Paltrow plays all of this with an immediacy that belies how frighteningly unknowable Clementine is. She doesn’t bother distinguishing Clementine’s on-the-clock or off-the-clock demeanor, and her in-the-moment earnestness is offset by a complete inability to plan things. Clementine gets only one scene where she is completely by herself, sitting and waiting in a bed she assumes is in Sydney’s hotel room for the man to come back. With a numb expression that Paltrow perches at the edge of some bottomless void, Clementine adjusts her outfit, grips the nylon on her right leg like it's a life preserver, and plays with her lips. Is she steeling herself for the question she’ll ask Sydney when he walks back into the room? Does she expect him to say yes? Does she think it might lead to something ugly for her (an ungliness that both Philip Baker Hall and Anderson have avoided in the depiction)? Has she actually calculated his answer, or is she so used to what normally happens in this scenario that she’s stopped thinking of him as a unique individual, now that he’s where other men have stood? Is the question even what’s affecting her, or is it something else entirely?

Where another actress might let a host of expressions wash over her face, specifying something about Clementine’s anticipation or revealing the character’s core, Paltrow conveys a sense of emptiness bigger than the moment she’s inhabiting. She refuses to overplay crudeness or alibi impulsive off-screen choices with wild behavior. Instead, Paltrow keeps us at an arm’s length from Clementine, holding firm in depicting her as someone who’s shrunk to survive the life she’s stuck in. When shit hits the fan later in the film, and Clementine is now in possession of an unconscious client and a new husband, Paltrow can’t even hold her head up as everything spirals around her. She sinks further into herself before lashing out at her would-be helpers, desperately trying to scrounge up any control in a horrible situation. It takes Sydney to help her hold her chin up and fight to finally get out of Reno, forcing her to move towards a real future.

Clementine’s goodbye to Sydney and promise to John that she’ll do better, both ring with bleary-eyed sincerity. Yet Paltrow’s final close-up is all about inward-facing contemplation, as if she’s finally safe enough to really start processing her new life. Does she feel happy? Trapped? Relieved to be somewhere else, regardless of how she got here? Is she still paralyzed by the past 24 hours? Does she now have space to grow, rather than shrink? The last shot we get of her is fairly cute, looking up from fogging up a car window and drawing hearts on it to wave at John, but the radical changes in circumstance that happen to Clementine every time she’s offscreen for more than five minutes still creates a sense of anxiety. We believe she wants to be better, but her uncertainty lingers as much as her resolve.
^^^^^^^^
• USING THE INFORMATION:
[1] From the review of Paltrow's performance as Clementine, return the passage starting at "Clementine’s goodbye to" and ending at "as her resolve.", copied word for word.
[2] Answer these from the review of Paltrow's performance as Clementine:
(a) What does Clementine grip on her right leg like a life preserver?
(b) When things go badly later in the film, what two things is Clementine in possession of?
(c) In the last shot of her, what does Clementine draw on the car window?

• DATASET EXTRACT:
^^^^^^^^
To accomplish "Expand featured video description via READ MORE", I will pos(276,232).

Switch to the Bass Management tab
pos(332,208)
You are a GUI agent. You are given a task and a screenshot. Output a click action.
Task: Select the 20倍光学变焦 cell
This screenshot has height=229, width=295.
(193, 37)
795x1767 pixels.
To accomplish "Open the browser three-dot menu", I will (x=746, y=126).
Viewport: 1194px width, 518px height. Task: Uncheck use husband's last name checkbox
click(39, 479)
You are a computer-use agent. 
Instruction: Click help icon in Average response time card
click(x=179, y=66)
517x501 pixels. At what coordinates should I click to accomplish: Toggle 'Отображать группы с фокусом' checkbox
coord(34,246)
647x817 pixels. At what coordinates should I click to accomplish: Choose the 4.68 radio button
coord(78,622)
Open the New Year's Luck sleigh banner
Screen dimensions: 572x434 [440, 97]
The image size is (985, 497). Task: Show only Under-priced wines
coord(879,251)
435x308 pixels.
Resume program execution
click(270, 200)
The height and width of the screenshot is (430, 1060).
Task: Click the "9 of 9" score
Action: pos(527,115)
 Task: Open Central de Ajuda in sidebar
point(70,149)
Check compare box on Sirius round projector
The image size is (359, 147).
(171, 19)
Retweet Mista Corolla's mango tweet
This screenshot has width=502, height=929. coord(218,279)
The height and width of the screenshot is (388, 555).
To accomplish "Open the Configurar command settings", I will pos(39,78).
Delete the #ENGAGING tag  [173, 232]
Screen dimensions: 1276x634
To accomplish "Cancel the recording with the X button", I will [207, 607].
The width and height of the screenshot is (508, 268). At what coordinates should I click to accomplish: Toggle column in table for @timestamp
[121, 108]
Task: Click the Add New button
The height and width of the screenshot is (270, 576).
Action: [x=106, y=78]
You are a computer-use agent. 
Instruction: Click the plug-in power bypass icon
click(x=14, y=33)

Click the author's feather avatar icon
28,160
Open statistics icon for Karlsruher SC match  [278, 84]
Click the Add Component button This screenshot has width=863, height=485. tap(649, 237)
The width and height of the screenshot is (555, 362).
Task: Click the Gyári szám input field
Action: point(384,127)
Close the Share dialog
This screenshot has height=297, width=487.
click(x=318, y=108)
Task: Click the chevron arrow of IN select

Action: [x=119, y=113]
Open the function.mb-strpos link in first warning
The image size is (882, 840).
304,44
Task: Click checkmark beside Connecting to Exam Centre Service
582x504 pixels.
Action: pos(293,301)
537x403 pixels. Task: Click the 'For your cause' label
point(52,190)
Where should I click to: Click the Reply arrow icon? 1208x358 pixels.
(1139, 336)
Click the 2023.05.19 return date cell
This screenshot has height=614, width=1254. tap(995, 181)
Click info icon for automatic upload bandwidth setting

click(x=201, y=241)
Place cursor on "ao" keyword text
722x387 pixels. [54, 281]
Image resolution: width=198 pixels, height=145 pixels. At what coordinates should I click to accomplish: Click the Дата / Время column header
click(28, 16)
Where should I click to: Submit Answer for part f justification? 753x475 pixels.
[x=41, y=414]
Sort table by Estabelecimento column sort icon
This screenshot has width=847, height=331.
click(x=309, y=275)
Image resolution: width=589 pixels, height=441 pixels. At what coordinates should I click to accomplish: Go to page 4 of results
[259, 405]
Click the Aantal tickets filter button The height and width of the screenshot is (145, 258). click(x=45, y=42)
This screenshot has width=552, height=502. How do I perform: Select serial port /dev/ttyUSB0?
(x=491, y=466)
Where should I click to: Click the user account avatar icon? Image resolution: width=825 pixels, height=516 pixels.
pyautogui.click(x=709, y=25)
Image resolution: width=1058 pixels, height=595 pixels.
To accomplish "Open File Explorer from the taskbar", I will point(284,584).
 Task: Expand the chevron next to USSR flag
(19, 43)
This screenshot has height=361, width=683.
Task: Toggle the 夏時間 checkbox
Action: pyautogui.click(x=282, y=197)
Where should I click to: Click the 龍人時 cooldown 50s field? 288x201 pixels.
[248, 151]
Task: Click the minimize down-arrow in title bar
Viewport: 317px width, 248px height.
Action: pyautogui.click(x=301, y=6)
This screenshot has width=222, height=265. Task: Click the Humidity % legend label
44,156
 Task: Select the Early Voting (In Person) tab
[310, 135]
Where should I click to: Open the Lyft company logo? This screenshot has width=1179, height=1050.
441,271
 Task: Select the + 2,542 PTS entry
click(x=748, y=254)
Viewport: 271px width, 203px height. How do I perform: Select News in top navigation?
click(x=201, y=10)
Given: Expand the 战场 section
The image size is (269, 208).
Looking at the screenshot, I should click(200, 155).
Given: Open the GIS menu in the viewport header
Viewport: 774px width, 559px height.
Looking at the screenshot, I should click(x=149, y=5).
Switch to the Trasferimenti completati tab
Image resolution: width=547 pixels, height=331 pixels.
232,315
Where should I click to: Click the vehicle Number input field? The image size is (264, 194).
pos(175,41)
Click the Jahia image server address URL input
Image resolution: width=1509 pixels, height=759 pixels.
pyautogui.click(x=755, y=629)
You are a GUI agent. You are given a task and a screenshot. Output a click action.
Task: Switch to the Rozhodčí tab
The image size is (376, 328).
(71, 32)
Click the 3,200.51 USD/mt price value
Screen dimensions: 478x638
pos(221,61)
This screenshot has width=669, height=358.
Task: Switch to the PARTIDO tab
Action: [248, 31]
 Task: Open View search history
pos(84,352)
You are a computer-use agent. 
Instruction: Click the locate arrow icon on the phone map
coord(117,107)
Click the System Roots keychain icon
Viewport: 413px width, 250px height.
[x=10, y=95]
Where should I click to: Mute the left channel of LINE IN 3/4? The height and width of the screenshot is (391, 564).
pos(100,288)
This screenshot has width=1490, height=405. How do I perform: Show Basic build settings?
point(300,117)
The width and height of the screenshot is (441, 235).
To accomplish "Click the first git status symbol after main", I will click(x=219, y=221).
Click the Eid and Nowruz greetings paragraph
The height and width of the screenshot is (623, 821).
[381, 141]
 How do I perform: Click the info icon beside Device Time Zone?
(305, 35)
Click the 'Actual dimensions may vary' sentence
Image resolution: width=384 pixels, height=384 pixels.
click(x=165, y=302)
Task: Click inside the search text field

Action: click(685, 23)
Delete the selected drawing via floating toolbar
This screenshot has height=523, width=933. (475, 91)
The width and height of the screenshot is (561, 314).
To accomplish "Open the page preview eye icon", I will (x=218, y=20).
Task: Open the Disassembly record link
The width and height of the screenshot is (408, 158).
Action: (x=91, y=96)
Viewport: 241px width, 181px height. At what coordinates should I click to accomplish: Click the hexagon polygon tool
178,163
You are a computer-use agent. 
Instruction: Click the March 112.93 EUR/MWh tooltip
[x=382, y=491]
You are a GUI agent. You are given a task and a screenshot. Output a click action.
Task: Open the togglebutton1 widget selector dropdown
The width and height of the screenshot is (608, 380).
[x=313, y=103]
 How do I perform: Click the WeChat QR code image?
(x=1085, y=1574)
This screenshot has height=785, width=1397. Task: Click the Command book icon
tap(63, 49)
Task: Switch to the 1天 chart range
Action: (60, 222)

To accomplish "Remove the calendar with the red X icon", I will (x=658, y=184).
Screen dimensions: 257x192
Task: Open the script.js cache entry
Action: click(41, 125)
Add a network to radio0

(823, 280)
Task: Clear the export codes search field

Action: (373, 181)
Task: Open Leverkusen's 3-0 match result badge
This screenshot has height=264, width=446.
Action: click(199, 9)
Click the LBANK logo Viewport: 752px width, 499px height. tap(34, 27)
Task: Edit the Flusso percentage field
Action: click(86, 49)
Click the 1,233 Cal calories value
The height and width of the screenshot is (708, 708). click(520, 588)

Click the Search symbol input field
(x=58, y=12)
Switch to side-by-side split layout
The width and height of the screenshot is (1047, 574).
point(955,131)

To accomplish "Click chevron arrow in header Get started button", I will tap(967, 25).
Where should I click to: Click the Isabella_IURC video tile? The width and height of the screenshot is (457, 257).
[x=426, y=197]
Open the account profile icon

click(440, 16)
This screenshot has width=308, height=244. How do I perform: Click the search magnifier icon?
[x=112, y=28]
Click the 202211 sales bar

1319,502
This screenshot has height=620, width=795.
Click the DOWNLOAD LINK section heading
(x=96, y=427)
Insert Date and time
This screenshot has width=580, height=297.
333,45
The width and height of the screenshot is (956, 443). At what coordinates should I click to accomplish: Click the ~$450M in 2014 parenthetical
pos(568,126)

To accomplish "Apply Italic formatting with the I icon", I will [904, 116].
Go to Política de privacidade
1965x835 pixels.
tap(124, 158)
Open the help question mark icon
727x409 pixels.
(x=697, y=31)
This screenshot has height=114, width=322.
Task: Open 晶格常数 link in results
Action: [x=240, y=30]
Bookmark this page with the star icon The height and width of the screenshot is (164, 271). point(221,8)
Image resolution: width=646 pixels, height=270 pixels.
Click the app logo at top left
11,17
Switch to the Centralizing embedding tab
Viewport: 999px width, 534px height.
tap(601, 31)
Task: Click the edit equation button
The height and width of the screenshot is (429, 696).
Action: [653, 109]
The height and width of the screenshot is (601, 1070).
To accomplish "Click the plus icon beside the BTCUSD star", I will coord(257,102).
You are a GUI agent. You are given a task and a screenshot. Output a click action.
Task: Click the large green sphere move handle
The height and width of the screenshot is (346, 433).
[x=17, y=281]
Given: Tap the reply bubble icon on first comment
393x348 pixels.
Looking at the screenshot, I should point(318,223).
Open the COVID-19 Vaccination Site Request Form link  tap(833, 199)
^^^^^^^^
• ANSWERS TO THE EXERCISE:
[1]
Clementine’s goodbye to Sydney and promise to John that she’ll do better, both ring with bleary-eyed sincerity. Yet Paltrow’s final close-up is all about inward-facing contemplation, as if she’s finally safe enough to really start processing her new life. Does she feel happy? Trapped? Relieved to be somewhere else, regardless of how she got here? Is she still paralyzed by the past 24 hours? Does she now have space to grow, rather than shrink? The last shot we get of her is fairly cute, looking up from fogging up a car window and drawing hearts on it to wave at John, but the radical changes in circumstance that happen to Clementine every time she’s offscreen for more than five minutes still creates a sense of anxiety. We believe she wants to be better, but her uncertainty lingers as much as her resolve.

[2]
(a) The nylon on her right leg.
(b) An unconscious client and a new husband.
(c) Hearts.